Uncle Alfred’s theoretical exponential function of a negative exponential function describes the relationship between chestnut stuffing and belly-up time. However, Uncle Alfred is the only one who understands his complex nonlinear model. When tries to explain it after dinner, everyone falls asleep on the floor. Belly-up.

 

Specialized Regression Analyses

specialized regression

Two analyses on the Regression menu each form their own category. These analyses model a continuous response and continuous predictors, but their applications are specialized.  

Orthogonal Regression: Test whether two instruments or methods provide comparable measurements.
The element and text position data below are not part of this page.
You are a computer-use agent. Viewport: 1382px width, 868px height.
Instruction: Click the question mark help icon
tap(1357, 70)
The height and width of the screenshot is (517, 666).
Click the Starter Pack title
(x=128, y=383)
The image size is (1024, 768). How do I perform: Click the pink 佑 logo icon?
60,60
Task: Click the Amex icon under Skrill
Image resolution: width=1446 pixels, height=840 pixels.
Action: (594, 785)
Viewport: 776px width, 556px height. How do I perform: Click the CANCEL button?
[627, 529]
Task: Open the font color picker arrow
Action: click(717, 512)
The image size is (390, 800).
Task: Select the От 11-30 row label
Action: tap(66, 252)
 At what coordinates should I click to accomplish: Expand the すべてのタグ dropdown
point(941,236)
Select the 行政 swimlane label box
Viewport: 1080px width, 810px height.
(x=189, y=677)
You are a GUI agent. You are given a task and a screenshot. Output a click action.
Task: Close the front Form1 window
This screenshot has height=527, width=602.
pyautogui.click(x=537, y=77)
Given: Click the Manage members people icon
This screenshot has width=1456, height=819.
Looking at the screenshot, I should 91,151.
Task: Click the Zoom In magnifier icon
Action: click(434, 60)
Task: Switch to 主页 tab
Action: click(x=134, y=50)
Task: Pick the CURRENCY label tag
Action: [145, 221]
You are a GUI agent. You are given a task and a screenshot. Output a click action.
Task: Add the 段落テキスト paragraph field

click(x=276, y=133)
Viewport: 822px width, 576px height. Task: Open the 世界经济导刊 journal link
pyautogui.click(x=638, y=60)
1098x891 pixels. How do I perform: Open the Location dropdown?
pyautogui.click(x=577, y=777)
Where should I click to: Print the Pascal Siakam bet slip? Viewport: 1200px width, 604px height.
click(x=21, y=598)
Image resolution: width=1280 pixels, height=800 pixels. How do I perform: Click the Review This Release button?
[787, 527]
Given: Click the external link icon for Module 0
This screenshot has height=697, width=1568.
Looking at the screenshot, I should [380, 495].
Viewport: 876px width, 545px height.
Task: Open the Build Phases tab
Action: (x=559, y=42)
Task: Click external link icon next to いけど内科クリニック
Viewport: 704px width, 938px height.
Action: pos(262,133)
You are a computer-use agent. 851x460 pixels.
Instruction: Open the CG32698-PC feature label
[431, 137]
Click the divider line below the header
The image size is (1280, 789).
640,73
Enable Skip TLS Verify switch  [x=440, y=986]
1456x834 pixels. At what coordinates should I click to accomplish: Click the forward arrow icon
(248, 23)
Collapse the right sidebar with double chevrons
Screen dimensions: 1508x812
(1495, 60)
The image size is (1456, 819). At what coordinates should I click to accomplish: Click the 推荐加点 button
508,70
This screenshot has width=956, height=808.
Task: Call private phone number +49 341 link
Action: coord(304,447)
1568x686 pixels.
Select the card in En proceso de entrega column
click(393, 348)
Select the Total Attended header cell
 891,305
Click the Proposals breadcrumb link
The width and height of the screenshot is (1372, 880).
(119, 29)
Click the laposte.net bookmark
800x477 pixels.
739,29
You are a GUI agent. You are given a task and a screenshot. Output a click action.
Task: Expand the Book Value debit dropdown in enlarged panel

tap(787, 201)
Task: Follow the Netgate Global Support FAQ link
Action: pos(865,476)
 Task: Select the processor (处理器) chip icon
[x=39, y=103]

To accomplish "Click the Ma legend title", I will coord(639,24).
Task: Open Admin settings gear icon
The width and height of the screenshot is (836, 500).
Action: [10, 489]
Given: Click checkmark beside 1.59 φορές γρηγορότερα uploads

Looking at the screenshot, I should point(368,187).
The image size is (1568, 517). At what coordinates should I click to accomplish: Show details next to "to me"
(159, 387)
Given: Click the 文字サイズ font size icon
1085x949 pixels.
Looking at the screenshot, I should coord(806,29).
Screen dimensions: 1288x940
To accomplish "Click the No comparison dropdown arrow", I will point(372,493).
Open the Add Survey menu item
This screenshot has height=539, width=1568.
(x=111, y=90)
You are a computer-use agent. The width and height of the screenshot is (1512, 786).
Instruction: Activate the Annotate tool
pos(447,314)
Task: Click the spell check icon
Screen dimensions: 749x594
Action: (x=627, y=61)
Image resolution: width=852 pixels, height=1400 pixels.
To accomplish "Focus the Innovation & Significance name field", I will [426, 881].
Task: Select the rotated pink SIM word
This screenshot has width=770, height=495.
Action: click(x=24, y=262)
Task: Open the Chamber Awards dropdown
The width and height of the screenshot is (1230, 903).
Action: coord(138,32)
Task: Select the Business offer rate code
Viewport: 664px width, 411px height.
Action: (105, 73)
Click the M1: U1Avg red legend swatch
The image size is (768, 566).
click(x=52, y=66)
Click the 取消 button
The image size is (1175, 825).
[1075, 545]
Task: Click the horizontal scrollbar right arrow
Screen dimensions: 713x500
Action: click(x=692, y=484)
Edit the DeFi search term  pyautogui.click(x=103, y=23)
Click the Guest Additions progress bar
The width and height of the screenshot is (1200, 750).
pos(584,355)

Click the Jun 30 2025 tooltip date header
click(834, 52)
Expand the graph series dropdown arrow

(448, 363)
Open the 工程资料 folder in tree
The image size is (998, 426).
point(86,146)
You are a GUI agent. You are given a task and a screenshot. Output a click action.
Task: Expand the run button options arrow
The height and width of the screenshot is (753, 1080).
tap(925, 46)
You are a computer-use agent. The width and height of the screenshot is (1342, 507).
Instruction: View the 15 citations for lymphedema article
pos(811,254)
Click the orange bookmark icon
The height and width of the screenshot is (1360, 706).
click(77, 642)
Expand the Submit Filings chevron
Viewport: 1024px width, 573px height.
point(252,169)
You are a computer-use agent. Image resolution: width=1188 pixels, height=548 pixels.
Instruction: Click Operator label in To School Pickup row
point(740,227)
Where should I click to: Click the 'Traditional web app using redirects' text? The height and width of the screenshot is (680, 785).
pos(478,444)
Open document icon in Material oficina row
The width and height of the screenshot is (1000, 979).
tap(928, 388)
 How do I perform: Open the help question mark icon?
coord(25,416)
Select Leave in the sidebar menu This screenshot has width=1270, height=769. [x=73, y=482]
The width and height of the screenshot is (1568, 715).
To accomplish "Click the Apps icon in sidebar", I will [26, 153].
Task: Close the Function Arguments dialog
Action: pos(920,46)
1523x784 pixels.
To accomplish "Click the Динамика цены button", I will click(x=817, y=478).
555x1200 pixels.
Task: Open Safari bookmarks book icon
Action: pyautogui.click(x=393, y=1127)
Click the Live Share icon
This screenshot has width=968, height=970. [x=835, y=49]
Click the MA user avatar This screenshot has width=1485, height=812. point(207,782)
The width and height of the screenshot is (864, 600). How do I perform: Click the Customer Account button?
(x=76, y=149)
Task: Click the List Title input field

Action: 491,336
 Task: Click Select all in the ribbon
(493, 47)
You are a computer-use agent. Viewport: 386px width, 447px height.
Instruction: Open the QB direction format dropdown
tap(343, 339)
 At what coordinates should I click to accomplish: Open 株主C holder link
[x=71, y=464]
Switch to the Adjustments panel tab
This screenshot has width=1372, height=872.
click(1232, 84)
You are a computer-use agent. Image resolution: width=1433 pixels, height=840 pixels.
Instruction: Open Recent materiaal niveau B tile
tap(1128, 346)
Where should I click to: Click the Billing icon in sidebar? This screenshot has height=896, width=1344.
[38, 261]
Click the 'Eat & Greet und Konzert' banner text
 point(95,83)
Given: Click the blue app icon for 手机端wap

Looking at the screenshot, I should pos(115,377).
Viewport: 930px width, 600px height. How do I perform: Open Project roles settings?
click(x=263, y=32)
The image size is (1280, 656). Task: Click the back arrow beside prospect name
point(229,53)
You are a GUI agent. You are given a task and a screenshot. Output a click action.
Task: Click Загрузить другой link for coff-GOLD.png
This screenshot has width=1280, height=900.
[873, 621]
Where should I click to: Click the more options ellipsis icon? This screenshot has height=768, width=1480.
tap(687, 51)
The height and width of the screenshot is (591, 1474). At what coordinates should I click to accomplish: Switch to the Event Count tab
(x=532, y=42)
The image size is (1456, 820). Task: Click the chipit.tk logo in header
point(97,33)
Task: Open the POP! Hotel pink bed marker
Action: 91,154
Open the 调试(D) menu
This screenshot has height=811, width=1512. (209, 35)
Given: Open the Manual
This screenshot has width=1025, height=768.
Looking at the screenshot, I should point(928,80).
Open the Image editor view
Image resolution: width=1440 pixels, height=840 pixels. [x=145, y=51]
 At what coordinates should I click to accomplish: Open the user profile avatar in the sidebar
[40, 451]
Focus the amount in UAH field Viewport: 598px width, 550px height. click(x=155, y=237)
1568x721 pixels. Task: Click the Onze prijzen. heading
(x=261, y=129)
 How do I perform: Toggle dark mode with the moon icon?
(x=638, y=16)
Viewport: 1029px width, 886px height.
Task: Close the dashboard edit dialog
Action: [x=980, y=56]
Example: Grandma got a new digital turkey thermometer for a gift, but she’s suspicious that it doesn’t work as well as her trusty old metal thermometer. Before Thanksgiving, she tests it by using both thermometers to measure the temperature in a pot of water as she chills it in the fridge or heats on the stove, recording the temperature measured on each instrument.

orthogonal

Despite Grandma’s suspicions, the digital thermometer is equivalent to her tried-and-true metal thermometer. (The confidence interval for the slope includes 1 and the confidence interval for the constant includes 0.)
__________________________________________________________

Partial Least Squares Regression: You have few observations relative to the number of predictors, or your predictors are highly associated with each other, making a standard regression analysis problematic.

Example: Suppose your Thanksgiving study sampled only 10 subjects, instead of 100 subjects, but still included all 7 predictor variables. Your small sample caused high standard error for the coefficient estimates. Also, the same people who took many helpings of chestnut stuffing also took many helpings of mashed potatoes and turkey, and had similar responses with more helpings (zzzzzzz....) causing these predictors to be correlated.

orthogonal

By using a partial least squares model with 6 components, each formed by taking a linear combination of the predictor variables, you can explain about 84% of the variation in belly-up time. Adding another component doesn’t increase R-Sq much.
__________________________________________________________

Whew! Are you feeling stuffed after sampling all that regression? It may take awhile to digest everything on that menu. If it's too much, I suggest you loosen your belt a notch and lay on the floor for a while.

Belly-up.